Task to complete: Begin at the line containing "Click the 纯水/软化水/纯化水设备" in the data below and go on through the line containing "Switch to the Versandart", repeating each line exactly; include both ends and no other line.

Segment Start: Recorded information

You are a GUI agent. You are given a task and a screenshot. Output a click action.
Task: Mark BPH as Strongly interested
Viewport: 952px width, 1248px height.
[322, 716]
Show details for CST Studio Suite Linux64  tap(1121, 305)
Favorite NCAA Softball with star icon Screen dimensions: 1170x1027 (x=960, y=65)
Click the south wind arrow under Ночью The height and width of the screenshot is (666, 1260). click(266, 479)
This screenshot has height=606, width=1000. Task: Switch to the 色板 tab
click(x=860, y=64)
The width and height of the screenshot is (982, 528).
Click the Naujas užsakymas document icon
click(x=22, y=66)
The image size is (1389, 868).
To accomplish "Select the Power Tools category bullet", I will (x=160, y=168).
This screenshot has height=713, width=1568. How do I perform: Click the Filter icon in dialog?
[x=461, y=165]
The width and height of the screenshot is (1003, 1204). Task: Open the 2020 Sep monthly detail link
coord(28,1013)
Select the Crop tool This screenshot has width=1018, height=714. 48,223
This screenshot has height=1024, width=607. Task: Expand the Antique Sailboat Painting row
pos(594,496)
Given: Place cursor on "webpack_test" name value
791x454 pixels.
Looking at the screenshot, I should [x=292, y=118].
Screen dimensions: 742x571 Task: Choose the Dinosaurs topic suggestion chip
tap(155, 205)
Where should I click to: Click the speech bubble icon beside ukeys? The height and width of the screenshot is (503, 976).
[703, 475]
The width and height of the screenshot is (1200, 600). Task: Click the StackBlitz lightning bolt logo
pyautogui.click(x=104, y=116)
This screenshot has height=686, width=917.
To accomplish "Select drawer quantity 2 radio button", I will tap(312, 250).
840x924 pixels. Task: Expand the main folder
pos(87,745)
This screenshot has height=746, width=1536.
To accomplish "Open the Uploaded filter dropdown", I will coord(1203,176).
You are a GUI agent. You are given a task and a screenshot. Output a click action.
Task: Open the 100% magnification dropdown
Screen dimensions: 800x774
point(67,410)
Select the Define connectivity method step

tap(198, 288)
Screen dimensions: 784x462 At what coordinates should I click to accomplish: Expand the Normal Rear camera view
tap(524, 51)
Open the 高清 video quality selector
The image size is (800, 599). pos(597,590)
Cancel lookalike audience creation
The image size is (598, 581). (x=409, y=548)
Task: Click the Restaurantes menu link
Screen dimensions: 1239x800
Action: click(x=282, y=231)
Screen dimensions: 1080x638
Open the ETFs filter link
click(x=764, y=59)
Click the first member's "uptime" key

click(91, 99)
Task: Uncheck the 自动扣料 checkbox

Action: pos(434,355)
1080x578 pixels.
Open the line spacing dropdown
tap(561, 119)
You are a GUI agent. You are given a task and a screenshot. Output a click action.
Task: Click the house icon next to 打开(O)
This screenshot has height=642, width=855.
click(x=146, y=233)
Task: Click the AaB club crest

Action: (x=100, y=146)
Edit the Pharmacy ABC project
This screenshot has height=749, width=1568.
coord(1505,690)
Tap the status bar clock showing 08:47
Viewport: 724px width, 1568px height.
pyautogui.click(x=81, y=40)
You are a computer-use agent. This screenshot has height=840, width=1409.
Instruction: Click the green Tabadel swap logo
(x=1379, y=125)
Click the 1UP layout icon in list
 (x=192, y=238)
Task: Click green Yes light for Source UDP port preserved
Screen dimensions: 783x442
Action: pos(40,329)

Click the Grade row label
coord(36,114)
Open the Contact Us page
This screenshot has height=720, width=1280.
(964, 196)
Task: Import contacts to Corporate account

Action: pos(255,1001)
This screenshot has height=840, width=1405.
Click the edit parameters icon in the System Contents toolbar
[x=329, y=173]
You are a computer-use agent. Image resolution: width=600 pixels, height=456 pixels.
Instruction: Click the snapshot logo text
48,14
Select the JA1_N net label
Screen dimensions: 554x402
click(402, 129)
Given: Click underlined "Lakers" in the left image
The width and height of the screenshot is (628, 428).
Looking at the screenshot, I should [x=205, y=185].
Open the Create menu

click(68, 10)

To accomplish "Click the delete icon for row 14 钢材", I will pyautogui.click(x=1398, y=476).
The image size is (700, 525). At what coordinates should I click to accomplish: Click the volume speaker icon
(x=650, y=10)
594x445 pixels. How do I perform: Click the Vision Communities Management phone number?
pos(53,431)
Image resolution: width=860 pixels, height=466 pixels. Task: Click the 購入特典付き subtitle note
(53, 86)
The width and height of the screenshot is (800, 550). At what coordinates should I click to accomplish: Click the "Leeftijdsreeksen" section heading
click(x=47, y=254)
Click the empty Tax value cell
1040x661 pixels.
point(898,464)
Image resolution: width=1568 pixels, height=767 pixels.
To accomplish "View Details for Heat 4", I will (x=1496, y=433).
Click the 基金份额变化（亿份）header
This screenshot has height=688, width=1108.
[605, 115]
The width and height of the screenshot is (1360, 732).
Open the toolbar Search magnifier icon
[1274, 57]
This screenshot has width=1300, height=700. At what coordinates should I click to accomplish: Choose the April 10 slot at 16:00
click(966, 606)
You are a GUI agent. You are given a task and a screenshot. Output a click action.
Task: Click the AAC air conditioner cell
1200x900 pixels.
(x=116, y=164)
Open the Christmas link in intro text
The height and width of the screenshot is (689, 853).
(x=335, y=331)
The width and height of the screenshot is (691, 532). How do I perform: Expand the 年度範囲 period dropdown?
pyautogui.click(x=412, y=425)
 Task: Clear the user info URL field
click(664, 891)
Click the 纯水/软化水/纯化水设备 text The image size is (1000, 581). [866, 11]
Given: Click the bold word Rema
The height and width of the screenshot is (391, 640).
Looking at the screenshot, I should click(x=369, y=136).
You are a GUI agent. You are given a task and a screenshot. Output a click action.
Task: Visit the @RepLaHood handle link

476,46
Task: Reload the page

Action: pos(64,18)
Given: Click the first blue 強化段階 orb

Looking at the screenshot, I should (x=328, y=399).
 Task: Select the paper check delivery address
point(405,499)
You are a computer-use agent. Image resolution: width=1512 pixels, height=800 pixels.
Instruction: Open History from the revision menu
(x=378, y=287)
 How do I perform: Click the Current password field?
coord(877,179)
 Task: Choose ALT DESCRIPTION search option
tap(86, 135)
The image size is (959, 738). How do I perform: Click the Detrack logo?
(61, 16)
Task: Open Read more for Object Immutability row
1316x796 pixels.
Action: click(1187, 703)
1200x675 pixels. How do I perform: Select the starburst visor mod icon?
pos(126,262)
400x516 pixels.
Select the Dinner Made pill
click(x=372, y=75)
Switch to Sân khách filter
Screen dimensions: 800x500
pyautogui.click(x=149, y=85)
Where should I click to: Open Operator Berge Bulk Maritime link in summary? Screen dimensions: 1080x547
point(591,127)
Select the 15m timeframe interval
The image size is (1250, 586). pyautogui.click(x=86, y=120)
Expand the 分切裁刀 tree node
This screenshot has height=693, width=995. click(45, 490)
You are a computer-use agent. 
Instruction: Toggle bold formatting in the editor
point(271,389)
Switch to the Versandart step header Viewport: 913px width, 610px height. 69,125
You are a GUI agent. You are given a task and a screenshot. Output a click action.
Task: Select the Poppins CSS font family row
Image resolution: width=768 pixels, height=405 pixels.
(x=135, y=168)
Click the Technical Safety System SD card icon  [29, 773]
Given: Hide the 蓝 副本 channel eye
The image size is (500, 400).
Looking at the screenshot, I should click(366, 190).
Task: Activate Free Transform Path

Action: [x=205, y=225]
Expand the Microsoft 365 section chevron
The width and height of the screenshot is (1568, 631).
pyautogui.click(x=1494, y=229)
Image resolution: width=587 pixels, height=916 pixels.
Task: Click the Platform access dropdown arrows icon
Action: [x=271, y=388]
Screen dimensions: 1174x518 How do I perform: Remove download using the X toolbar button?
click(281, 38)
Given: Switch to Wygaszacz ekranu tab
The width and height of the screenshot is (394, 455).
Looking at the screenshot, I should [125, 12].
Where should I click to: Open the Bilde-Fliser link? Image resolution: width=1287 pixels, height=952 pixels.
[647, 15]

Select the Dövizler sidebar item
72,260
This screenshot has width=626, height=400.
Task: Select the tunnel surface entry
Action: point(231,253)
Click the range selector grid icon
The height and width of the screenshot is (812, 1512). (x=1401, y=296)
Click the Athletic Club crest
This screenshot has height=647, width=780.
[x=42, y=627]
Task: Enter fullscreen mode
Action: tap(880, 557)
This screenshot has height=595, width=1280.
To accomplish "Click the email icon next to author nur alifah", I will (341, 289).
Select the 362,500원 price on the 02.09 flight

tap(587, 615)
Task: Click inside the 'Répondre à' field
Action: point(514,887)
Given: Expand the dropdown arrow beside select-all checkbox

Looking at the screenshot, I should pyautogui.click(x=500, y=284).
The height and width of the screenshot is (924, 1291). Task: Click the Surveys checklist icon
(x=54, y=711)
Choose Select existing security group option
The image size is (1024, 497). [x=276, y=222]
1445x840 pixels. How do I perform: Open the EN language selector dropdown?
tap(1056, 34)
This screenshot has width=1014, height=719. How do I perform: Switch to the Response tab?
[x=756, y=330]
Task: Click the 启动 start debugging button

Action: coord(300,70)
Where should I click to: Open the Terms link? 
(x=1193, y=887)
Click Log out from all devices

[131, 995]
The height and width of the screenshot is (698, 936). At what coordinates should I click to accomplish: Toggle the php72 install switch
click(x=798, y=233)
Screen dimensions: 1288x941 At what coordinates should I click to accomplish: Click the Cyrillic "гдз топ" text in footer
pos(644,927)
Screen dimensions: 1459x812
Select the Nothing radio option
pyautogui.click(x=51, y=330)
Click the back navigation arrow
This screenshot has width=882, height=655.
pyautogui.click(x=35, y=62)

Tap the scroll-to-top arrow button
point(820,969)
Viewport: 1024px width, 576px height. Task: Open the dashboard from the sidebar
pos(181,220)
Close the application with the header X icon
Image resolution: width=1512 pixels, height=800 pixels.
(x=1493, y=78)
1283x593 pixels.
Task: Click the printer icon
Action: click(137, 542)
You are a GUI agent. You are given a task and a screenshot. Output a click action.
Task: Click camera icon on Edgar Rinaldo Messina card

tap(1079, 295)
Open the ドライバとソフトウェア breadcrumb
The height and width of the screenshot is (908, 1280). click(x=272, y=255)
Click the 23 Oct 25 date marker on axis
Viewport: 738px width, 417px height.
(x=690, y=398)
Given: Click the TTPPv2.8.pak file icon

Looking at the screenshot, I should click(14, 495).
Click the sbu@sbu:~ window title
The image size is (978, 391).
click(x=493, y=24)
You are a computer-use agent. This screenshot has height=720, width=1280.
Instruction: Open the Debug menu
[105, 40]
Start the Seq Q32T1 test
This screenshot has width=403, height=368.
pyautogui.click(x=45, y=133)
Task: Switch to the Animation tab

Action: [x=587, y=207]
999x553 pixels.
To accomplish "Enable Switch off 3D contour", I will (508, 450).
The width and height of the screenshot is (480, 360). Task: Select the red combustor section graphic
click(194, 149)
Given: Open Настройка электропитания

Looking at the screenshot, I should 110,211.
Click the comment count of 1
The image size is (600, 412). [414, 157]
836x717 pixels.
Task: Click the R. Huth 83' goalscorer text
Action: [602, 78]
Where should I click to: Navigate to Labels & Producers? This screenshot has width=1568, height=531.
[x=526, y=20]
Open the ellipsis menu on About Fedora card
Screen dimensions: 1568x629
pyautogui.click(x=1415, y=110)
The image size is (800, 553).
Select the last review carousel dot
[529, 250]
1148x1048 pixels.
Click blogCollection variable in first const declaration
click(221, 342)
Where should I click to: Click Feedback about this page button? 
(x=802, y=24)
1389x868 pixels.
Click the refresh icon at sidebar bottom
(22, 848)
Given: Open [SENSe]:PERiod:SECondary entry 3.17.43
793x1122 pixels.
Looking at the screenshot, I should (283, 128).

Segment End: Recorded information

Answer space:
Click the 纯水/软化水/纯化水设备 text The image size is (1000, 581). [866, 11]
Given: Click the bold word Rema
The height and width of the screenshot is (391, 640).
Looking at the screenshot, I should click(x=369, y=136).
You are a GUI agent. You are given a task and a screenshot. Output a click action.
Task: Visit the @RepLaHood handle link

476,46
Task: Reload the page

Action: pos(64,18)
Given: Click the first blue 強化段階 orb

Looking at the screenshot, I should (x=328, y=399).
 Task: Select the paper check delivery address
point(405,499)
You are a computer-use agent. Image resolution: width=1512 pixels, height=800 pixels.
Instruction: Open History from the revision menu
(x=378, y=287)
 How do I perform: Click the Current password field?
coord(877,179)
 Task: Choose ALT DESCRIPTION search option
tap(86, 135)
The image size is (959, 738). How do I perform: Click the Detrack logo?
(61, 16)
Task: Open Read more for Object Immutability row
1316x796 pixels.
Action: click(1187, 703)
1200x675 pixels. How do I perform: Select the starburst visor mod icon?
pos(126,262)
400x516 pixels.
Select the Dinner Made pill
click(x=372, y=75)
Switch to Sân khách filter
Screen dimensions: 800x500
pyautogui.click(x=149, y=85)
Where should I click to: Open Operator Berge Bulk Maritime link in summary? Screen dimensions: 1080x547
point(591,127)
Select the 15m timeframe interval
The image size is (1250, 586). pyautogui.click(x=86, y=120)
Expand the 分切裁刀 tree node
This screenshot has height=693, width=995. click(45, 490)
You are a computer-use agent. 
Instruction: Toggle bold formatting in the editor
point(271,389)
Switch to the Versandart step header Viewport: 913px width, 610px height. 69,125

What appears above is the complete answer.